Answer: $\frac{\sqrt{2+\sqrt{2}}}{2} $ Explain
This is a question about <half-angle identities for sine and cosine values for special angles>. The solving step is:

First, I need to figure out what angle $\theta$ would make $112.5^\circ$ its half. So, $112.5^\circ = \frac{\theta}{2}$. That means $\theta = 2 \times 112.5^\circ = 225^\circ$.

Next, I remember the half-angle identity for sine, which is $\sin(\frac{\theta}{2}) = \pm\sqrt{\frac{1 - \cos\theta}{2}}$.
Since $112.5^\circ$ is in the second quadrant (between $90^\circ$ and $180^\circ$), I know that the sine value will be positive. So I'll use the positive square root:
$\sin 112.5^\circ = \sqrt{\frac{1 - \cos 225^\circ}{2}}$

Now, I need to find the value of $\cos 225^\circ$. I know that $225^\circ$ is in the third quadrant, and its reference angle is $225^\circ - 180^\circ = 45^\circ$. In the third quadrant, cosine is negative.
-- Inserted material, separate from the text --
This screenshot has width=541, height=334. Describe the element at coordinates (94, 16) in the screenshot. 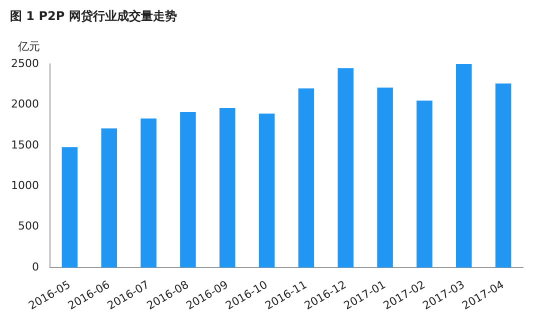

I see `chart-title: 图 1 P2P 网贷行业成交量走势` at that location.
So, $\cos 225^\circ = -\cos 45^\circ = -\frac{\sqrt{2}}{2}$.

Finally, I can put this value back into the half-angle formula:
$\sin 112.5^\circ = \sqrt{\frac{1 - (-\frac{\sqrt{2}}{2})}{2}}$
$\sin 112.5^\circ = \sqrt{\frac{1 + \frac{\sqrt{2}}{2}}{2}}$
To simplify the fraction inside the square root, I can find a common denominator for the numerator:
$\sin 112.5^\circ = \sqrt{\frac{\frac{2}{2} + \frac{\sqrt{2}}{2}}{2}}$
$\sin 112.5^\circ = \sqrt{\frac{\frac{2+\sqrt{2}}{2}}{2}}$
Now, I can divide by 2 (which is the same as multiplying by $\frac{1}{2}$):
$\sin 112.5^\circ = \sqrt{\frac{2+\sqrt{2}}{4}}$
And finally, I can take the square root of the numerator and the denominator separately:
$\sin 112.5^\circ = \frac{\sqrt{2+\sqrt{2}}}{\sqrt{4}}$
$\sin 112.5^\circ = \frac{\sqrt{2+\sqrt{2}}}{2}$